HC stays VAT on tuition fees for 6 months
The High Court yesterday stayed for six months the collection of value added tax on tuition fees of English medium school students.
The court asked the authorities concerned to explain why the imposition of 7.5 percent VAT should not be declared illegal.
The HC bench of Justice Shamim Hasnain and Justice Mohammad Ullah issued the rule in response to a writ petition by two guardians of students at English medium schools seeking cancellation of the VAT.
The court decision comes amid anti-VAT demonstrations by guardians, students and teachers of English medium schools in the capital.
Yesterday, more than 300 demonstrators formed a human chain on footpaths of Saat Masjid Road in Dhanmondi around 11:30am, demanding cancellation of the VAT.
The hour-long protest was held three days after the government withdrew 7.5 percent VAT on private universities in the face of street agitation by private university students in the capital and elsewhere.
The protesters yesterday chanted the slogan "no VAT" and carried placards and posters inscribed with "we are not product", "why VAT on English medium schools only?”, "why this discrimination with English medium schools?"
They said the government withdrew VAT on private universities, but kept it in force for English medium schools. This was illogical and a "dual policy".
"The cost of education in these schools is high, and imposition of the tax was like pouring salt on wounds," said Sharmin Sultana, whose child studies at European Standard School in Dhanmondi.
This VAT adds to the woes of fixed-income people who have to go to great lengths to send their kids to these schools, she said.
"Aren't they children of this country... Why is this discrimination?" she asked.
Ahmed Jamal, whose daughter studies at Siddiqui's International School, said they paid 4.5 percent VAT on admission, tuition and other fees till June last year. But the government increased the VAT to 7.5 percent the following month.
Jamal said he had hoped the government would reduce the VAT this year, but it did the opposite.
Ayana, a standard-seven student of Siddiqui's International School, said, "There should be no tax on education because it is not a commodity."
Sirajum Munira, a teacher at European Standard School, said the scope for education would shrink if the government continued to impose such tax.
S Chowdhury Babu, a guardian, said they would go for tougher agitation after the Eid to force the government to scrap the VAT.
In 2010, the government imposed 4.5 percent VAT on fees and services in English medium schools. In the budget for fiscal 2014-15, the VAT was raised to 7.5 percent.
However, there is no VAT on Bangla medium schools and government-approved English version schools that follow English textbooks published by the National Curriculum and Textbook Board.
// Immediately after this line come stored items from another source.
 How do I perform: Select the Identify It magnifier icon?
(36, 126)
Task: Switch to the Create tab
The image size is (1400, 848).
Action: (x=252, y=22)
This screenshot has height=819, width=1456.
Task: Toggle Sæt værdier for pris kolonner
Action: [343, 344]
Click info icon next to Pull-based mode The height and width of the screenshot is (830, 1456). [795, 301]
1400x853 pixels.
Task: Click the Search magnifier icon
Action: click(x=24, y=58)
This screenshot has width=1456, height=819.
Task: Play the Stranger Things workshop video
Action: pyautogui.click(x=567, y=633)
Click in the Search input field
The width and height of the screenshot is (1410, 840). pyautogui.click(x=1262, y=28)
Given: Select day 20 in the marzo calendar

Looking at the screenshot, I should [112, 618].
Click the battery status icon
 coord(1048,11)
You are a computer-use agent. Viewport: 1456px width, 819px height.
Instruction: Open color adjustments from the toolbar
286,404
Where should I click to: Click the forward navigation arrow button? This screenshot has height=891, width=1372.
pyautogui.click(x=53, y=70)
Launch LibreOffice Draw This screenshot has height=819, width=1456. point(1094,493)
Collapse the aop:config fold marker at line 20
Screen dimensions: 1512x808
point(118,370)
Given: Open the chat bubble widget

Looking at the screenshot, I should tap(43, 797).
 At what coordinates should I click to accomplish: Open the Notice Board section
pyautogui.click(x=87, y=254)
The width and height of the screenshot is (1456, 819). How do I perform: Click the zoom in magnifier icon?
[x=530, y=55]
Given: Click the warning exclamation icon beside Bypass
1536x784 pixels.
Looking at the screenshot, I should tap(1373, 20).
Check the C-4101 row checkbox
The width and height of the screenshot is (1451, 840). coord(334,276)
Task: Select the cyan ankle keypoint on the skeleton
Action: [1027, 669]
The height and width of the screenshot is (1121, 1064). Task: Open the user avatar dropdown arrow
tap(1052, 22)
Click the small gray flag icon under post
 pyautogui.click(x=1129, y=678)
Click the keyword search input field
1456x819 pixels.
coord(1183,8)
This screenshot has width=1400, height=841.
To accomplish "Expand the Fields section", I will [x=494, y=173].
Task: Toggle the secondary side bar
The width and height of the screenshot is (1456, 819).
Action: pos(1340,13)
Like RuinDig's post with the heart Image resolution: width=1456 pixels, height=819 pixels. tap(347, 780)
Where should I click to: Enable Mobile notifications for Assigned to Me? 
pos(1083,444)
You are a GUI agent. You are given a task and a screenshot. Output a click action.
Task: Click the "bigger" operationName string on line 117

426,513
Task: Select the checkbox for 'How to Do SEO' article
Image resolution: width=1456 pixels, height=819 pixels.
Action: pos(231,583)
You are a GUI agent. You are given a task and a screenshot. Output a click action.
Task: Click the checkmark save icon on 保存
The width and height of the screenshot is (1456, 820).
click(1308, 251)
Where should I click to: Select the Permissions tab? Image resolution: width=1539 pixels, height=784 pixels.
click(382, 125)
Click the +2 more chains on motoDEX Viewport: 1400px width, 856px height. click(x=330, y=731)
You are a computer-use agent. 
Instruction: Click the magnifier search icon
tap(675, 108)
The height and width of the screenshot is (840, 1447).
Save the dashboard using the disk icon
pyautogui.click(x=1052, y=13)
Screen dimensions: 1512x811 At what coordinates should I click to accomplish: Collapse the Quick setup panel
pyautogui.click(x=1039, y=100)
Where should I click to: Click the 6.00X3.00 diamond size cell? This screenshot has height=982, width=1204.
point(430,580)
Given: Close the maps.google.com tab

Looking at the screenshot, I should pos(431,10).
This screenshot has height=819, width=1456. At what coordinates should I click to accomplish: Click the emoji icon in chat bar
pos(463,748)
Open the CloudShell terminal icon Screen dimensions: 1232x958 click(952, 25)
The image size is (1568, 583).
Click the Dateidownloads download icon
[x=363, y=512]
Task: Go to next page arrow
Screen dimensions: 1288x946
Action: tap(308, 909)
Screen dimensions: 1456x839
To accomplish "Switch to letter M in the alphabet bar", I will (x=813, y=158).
In his budget speech this year, Finance Minister AMA Muhith sought to increase the VAT on English medium schools to 10 percent. The move drew huge criticism from guardians and associations of English medium schools.
The government later fixed the rate at 7.5 percent on English medium schools, private universities, and medical and engineering colleges.
On Wednesday, two guardians -- Faizul Islam and Selim Azam -- filed the petition with the HC, seeking cancellation of VAT on English medium schools.
During yesterday's hearing, petitioners' counsel Shahdeen Malik told the court that the VAT imposed on students of private English medium schools was discriminatory since students of no other institutions paid any VAT.
It is the government's duty under article-17 of the constitution to ensure education for all as well as equal opportunity under article-19. VAT on tuition and other fees of English medium students was detrimental to the principle of the two articles, he said.
The chairman of the National Board of Revenue and secretaries to the education ministry and to the internal resources division of the finance ministry were made respondents to the court rule.